First, I looked at the function we need to integrate: $f(x) = x(x^2+1)^3$.
It's an integral from -1 to 1, which is a symmetric interval around zero (like from -'a' to 'a'). This is a big hint!

I remembered something neat about functions: some are 'even' and some are 'odd'.
- An 'even' function is like $x^2$ or $cos(x)$ where $f(-x) = f(x)$. Its graph is symmetric about the y-axis.
- An 'odd' function is like $x^3$ or $sin(x)$ where $f(-x) = -f(x)$. Its graph is symmetric about the origin.

Let's check our function $f(x) = x(x^2+1)^3$:
What happens if I put in $-x$ instead of $x$?
$f(-x) = (-x)((-x)^2+1)^3$
Since $(-x)^2$ is just $x^2$, this becomes:
$f(-x) = (-x)(x^2+1)^3$
$f(-x) = -[x(x^2+1)^3]$
See? This is exactly $-f(x)$! So, our function $f(x)$ is an **odd function**.

Now for the cool part! When you integrate an odd function over a symmetric interval, like from -1 to 1, the positive area on one side perfectly cancels out the negative area on the other side. It's like adding 5 and -5 – they make 0!

So, because $f(x)$ is an odd function and we're integrating it from -1 to 1, the total definite integral is just 0!
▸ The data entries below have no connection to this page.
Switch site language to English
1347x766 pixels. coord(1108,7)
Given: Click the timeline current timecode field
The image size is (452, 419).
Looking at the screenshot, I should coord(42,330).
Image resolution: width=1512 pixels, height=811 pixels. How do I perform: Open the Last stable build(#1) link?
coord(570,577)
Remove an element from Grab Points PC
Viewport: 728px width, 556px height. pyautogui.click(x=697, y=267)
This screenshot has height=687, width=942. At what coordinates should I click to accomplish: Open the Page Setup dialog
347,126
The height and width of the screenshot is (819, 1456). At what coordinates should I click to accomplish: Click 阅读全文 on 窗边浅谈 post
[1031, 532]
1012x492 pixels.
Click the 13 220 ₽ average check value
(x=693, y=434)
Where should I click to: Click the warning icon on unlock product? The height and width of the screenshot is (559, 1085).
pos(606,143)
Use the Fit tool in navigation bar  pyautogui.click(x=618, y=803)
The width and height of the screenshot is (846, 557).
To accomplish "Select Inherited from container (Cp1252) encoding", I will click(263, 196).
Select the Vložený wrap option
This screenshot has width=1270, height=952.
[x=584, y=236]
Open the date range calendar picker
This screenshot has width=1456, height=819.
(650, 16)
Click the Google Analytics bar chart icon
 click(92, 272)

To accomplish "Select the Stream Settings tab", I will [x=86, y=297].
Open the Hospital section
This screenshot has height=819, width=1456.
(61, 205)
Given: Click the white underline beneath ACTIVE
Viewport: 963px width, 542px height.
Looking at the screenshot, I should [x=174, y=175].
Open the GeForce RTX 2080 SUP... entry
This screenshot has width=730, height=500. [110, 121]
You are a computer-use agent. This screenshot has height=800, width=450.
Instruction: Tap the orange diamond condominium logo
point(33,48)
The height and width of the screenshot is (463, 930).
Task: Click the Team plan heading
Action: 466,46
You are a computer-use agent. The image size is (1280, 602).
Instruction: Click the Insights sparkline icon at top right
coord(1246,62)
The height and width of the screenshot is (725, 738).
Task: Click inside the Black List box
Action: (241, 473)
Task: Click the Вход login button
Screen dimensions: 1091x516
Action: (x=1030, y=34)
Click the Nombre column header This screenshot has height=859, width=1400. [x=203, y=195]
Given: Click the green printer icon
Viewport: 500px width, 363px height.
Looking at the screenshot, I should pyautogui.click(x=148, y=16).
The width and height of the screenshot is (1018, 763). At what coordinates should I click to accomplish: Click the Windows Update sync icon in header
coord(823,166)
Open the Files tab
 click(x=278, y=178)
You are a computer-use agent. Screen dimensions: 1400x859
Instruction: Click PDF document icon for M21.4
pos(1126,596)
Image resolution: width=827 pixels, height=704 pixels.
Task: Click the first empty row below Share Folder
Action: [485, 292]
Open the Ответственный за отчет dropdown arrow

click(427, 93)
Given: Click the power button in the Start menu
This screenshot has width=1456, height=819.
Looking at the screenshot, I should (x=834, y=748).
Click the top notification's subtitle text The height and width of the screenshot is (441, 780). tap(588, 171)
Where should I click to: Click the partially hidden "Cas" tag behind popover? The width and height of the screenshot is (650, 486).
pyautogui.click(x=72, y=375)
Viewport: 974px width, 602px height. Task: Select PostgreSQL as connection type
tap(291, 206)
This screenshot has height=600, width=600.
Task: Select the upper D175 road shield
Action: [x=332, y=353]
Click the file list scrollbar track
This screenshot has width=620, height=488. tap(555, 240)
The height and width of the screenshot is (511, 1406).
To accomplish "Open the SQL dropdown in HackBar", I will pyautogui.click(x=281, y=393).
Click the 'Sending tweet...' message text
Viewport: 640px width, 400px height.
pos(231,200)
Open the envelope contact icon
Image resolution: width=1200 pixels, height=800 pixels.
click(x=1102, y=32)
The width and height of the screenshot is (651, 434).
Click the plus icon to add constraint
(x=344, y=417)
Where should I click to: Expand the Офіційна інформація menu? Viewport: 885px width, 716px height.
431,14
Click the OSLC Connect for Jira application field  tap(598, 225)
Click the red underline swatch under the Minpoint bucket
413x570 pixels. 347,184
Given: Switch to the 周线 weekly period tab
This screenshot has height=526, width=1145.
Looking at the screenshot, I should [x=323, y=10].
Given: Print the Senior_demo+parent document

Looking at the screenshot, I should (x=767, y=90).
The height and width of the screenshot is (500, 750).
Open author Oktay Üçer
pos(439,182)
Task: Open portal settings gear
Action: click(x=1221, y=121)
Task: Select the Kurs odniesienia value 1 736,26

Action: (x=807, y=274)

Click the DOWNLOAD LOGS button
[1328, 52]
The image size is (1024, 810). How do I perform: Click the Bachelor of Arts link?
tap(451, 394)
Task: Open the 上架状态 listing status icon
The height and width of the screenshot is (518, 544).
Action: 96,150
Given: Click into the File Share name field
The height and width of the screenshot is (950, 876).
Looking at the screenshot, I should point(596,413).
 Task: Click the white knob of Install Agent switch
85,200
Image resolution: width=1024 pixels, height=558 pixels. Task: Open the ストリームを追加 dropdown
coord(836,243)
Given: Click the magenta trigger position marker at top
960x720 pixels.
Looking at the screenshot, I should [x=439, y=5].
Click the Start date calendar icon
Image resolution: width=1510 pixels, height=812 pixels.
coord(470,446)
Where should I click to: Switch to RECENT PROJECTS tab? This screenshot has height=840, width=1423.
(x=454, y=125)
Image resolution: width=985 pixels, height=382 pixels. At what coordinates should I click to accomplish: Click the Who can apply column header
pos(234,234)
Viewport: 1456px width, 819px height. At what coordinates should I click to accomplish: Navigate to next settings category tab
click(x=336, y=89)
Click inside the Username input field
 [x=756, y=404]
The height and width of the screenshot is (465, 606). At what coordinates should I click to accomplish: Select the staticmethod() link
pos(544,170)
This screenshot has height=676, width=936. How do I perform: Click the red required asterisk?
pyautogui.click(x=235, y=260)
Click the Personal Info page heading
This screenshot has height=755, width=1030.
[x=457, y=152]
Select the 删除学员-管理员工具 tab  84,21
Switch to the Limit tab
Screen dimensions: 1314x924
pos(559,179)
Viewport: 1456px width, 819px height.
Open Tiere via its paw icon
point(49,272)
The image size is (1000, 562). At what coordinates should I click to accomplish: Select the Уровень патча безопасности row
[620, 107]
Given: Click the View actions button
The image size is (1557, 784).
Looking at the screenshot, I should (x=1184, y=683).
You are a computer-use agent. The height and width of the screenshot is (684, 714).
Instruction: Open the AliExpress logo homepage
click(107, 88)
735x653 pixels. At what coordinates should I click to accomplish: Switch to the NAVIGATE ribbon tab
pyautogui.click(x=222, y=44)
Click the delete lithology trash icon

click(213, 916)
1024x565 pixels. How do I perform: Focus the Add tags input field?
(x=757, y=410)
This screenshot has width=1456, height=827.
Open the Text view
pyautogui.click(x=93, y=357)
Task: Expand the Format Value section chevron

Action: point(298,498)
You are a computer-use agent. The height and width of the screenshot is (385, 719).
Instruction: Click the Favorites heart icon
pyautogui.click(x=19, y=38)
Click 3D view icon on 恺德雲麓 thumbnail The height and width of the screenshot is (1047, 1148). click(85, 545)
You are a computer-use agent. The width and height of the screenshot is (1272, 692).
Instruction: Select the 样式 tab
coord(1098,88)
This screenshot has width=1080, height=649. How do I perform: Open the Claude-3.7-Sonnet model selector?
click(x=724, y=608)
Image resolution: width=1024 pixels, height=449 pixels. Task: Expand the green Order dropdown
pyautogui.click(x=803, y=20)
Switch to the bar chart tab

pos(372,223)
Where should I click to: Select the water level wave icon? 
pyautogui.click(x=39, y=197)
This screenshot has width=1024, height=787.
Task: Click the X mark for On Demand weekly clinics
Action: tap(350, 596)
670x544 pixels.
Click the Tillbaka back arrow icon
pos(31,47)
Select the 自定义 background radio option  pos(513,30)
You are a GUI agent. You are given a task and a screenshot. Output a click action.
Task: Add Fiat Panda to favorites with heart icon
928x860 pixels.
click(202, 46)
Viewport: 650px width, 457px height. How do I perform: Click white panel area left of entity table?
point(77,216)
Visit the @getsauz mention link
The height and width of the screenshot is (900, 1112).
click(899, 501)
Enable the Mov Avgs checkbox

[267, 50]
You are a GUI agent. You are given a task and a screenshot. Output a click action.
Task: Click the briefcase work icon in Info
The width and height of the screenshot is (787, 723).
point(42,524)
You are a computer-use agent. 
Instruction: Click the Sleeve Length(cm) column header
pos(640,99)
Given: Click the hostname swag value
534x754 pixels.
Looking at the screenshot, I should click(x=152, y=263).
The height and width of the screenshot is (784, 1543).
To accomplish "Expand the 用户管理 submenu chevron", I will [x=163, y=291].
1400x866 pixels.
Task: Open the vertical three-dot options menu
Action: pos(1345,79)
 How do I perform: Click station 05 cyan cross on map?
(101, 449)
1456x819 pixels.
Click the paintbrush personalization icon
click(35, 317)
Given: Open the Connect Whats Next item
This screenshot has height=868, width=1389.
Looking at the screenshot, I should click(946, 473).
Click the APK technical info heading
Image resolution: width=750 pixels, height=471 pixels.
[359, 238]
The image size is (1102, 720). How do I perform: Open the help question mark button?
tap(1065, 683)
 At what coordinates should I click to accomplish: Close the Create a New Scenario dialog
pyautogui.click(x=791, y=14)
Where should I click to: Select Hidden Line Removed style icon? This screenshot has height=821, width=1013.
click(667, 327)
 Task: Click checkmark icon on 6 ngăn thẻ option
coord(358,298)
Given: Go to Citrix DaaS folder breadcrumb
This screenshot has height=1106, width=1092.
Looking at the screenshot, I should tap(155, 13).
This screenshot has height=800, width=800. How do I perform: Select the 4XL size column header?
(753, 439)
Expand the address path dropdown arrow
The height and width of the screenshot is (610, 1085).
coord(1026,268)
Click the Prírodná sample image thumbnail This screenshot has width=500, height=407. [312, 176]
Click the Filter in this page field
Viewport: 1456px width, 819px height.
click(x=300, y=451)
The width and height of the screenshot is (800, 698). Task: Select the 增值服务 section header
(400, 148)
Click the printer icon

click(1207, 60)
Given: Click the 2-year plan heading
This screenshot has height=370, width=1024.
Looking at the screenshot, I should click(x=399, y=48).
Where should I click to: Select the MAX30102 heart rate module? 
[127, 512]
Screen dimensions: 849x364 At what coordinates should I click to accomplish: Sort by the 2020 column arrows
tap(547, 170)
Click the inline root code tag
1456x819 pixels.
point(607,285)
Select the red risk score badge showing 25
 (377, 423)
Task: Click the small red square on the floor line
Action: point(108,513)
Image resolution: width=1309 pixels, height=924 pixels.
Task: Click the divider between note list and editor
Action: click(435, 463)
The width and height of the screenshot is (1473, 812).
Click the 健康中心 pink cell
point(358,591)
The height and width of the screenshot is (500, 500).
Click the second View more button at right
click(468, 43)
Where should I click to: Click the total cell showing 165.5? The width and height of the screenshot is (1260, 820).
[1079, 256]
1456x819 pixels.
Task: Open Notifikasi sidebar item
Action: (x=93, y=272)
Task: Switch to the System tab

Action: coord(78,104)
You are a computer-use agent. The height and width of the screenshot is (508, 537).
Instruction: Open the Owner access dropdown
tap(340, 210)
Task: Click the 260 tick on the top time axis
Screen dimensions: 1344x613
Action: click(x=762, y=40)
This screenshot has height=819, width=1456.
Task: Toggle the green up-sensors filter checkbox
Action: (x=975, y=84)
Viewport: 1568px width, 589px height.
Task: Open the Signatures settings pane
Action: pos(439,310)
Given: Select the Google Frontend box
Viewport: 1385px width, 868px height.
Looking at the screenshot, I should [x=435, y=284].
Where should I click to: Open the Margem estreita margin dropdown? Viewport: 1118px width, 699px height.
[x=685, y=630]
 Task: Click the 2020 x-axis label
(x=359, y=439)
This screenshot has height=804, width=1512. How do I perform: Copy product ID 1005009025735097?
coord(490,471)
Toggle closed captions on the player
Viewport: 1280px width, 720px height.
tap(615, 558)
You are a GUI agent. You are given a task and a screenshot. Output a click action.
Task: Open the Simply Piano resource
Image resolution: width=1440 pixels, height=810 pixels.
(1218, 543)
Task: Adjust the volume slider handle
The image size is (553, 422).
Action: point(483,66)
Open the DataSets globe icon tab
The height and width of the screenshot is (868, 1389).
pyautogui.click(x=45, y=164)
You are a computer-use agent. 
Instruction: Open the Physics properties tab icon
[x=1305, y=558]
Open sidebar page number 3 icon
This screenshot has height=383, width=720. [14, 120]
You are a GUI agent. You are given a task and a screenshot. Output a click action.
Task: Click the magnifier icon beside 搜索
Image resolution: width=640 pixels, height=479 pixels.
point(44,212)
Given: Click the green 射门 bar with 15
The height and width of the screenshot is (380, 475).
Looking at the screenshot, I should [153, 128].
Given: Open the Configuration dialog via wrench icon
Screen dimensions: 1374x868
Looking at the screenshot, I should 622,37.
If we were to use a graphing calculator to verify, it would show that the area above the x-axis from 0 to 1 is exactly the same size as the area below the x-axis from -1 to 0, just with opposite signs. So they cancel out and the total area (the integral) is 0. Easy peasy!

Alternative answer

Answer: 0 Explain
This is a question about properties of functions and definite integrals . The solving step is:

First, I looked at the function we need to integrate: `f(x) = x(x^2 + 1)^3`.
Then, I checked if it's an odd or an even function.
* An even function is like a mirror image across the y-axis, meaning `f(-x) = f(x)`.
* An odd function is like it's rotated 180 degrees around the origin, meaning `f(-x) = -f(x)`.

Let's try putting `-x` into our function instead of `x`:
`f(-x) = (-x)((-x)^2 + 1)^3`
Since `(-x)^2` is the same as `x^2`, we get:
`f(-x) = (-x)(x^2 + 1)^3`
This is the same as `-(x(x^2 + 1)^3)`, which is just `-f(x)`.

So, `f(x)` is an **odd function**!

Now, I looked at the limits of the integral. It goes from -1 to 1. This is a special kind of interval because it's perfectly symmetric around zero (from -a to a).

When you integrate an odd function over a symmetric interval like this, the area above the x-axis on one side exactly cancels out the area below the x-axis on the other side (or vice versa). It's like having positive and negative areas that add up to zero!

So, because `x(x^2 + 1)^3` is an odd function and we're integrating from -1 to 1, the answer is automatically 0!